Reproduce the records word for word, beginning with the line that contains "Viewport: 712px width, 420px" and stopping after the line that contains "coord(1853,111)". Leave the pictures out of your answer.

-- Start Excerpted data --

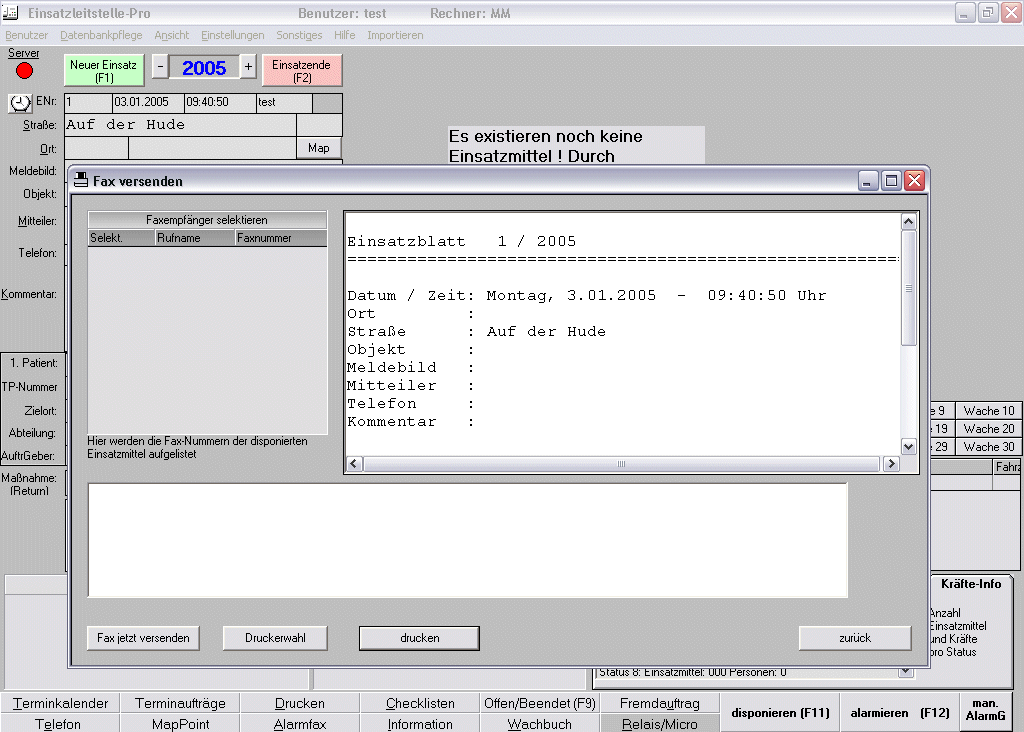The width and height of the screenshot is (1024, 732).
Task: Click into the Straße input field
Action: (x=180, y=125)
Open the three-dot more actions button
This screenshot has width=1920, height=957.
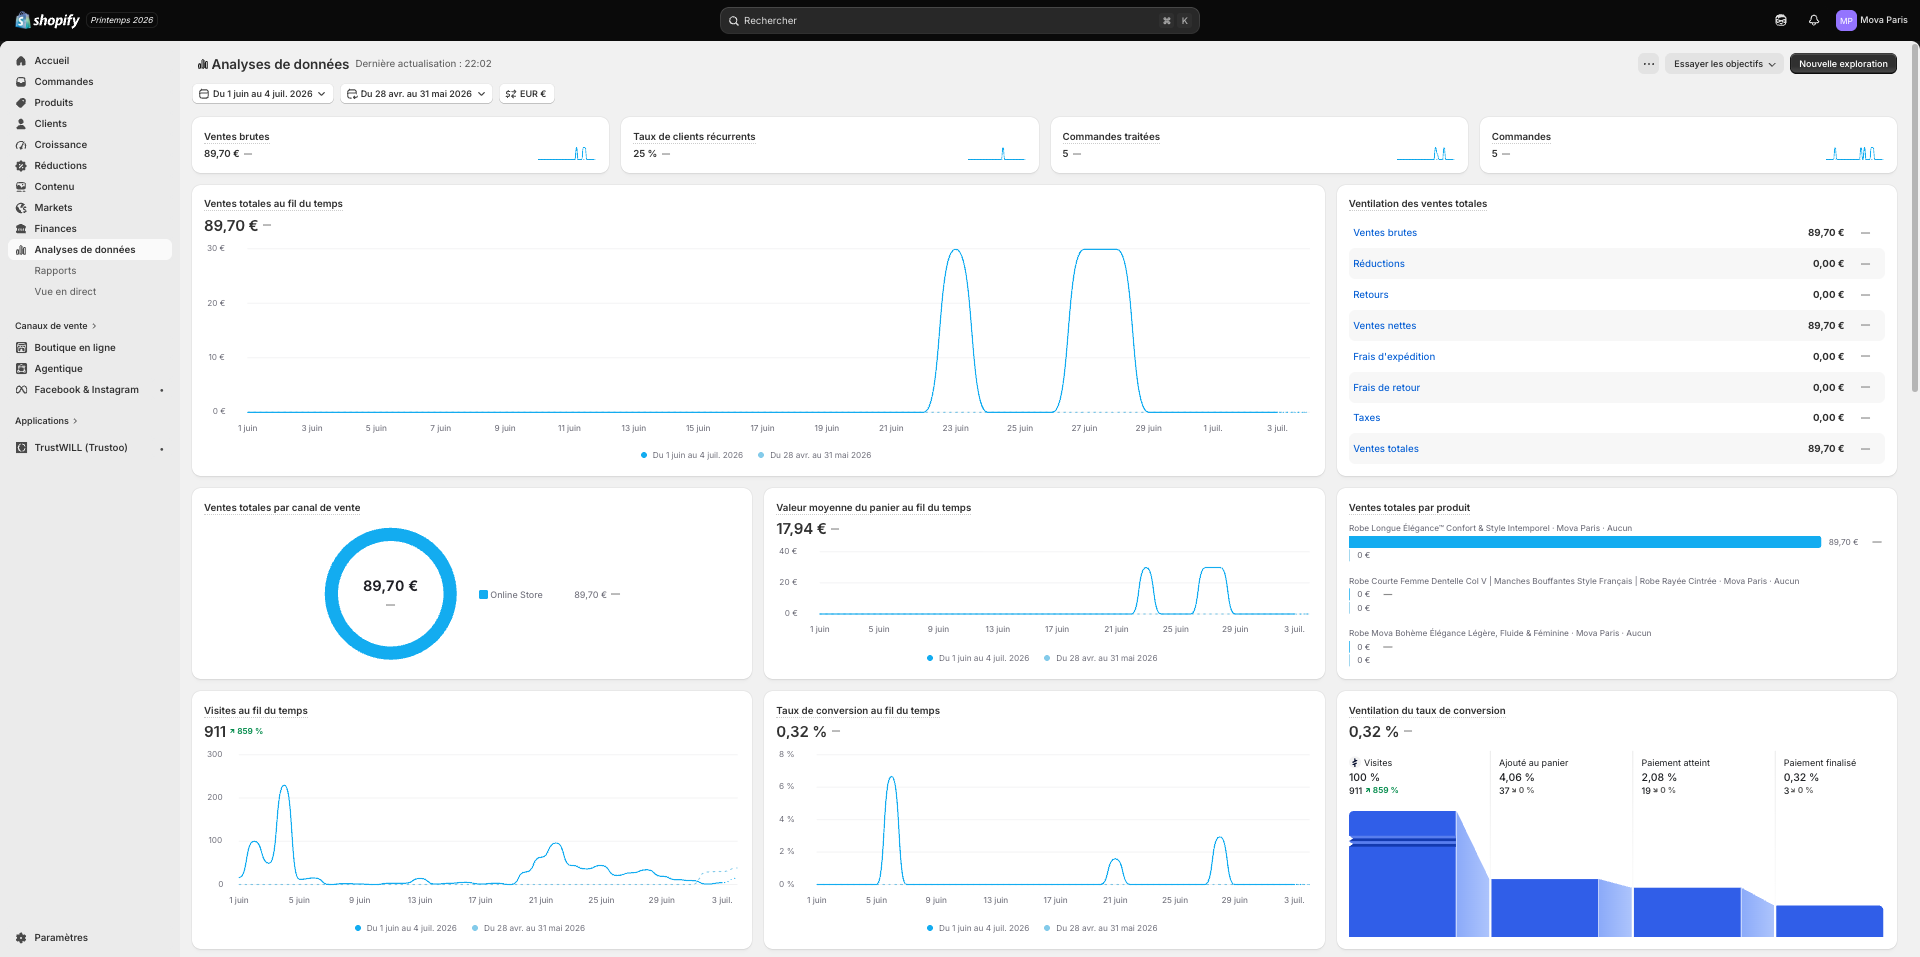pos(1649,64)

-- End Excerpted data --
-- Start Excerpted data --

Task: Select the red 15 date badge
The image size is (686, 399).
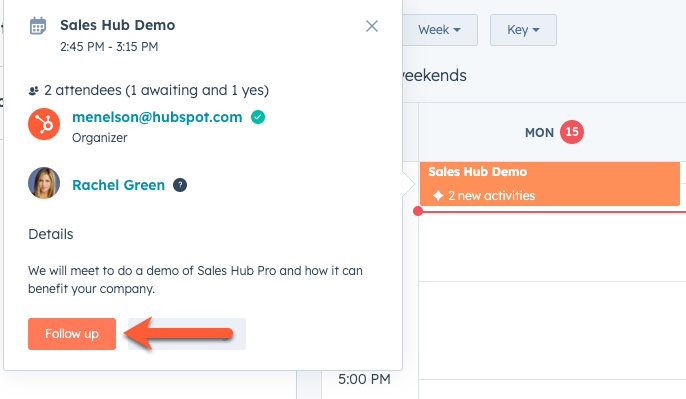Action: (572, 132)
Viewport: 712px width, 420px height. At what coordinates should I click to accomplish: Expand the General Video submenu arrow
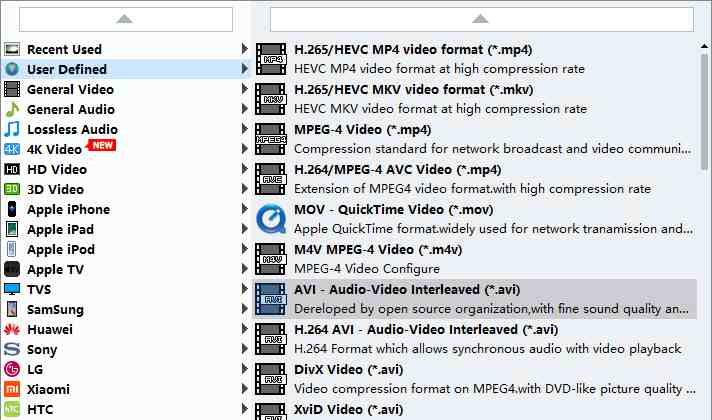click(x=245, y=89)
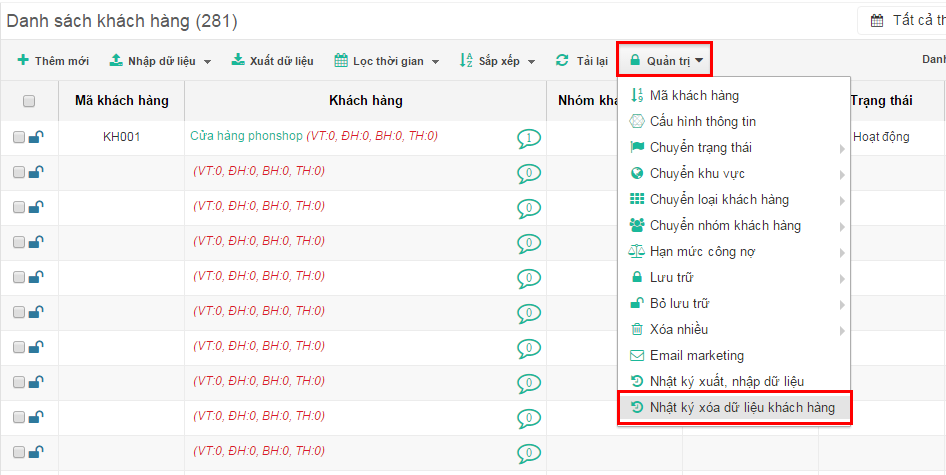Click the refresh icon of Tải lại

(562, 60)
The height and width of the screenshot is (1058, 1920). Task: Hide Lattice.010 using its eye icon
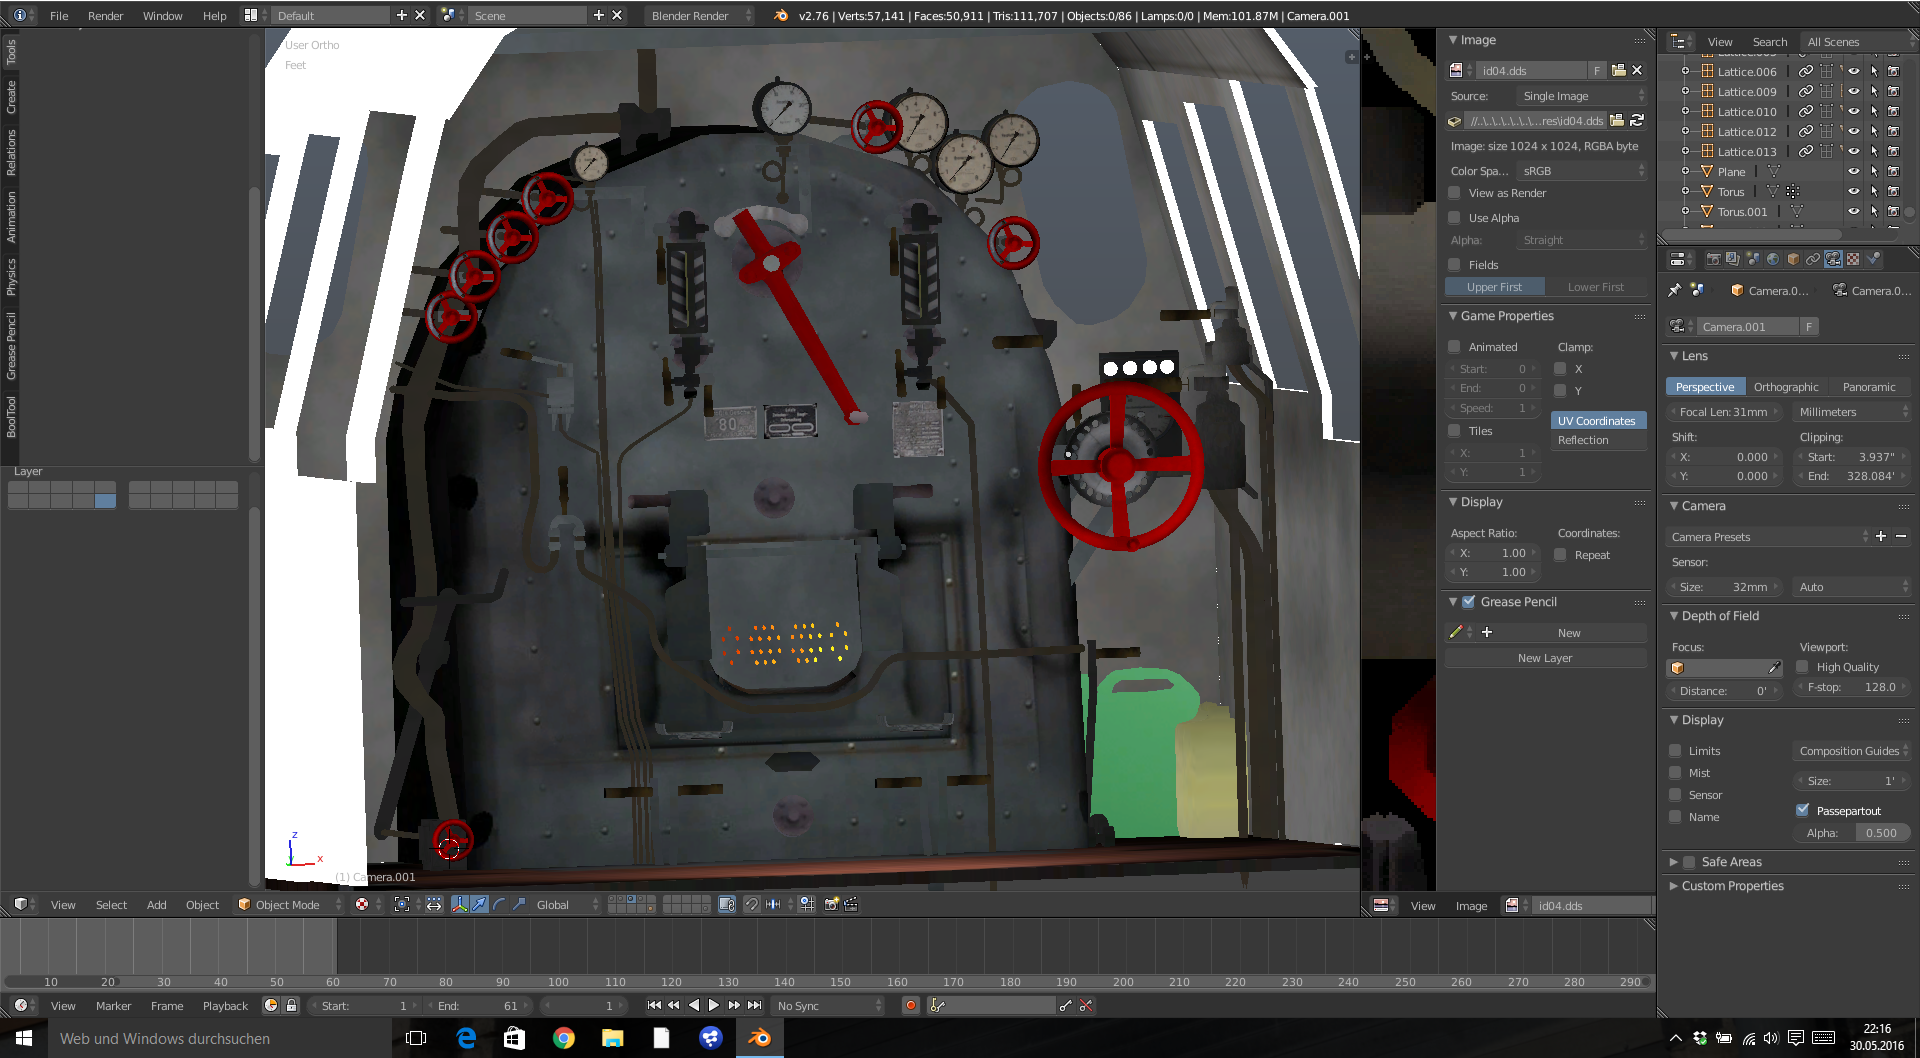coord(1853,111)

-- End Excerpted data --

# Finished answer
Viewport: 712px width, 420px height. At what coordinates should I click to accomplish: Expand the General Video submenu arrow
click(x=245, y=89)
Click the refresh icon of Tải lại

(562, 60)
The height and width of the screenshot is (1058, 1920). Task: Hide Lattice.010 using its eye icon
coord(1853,111)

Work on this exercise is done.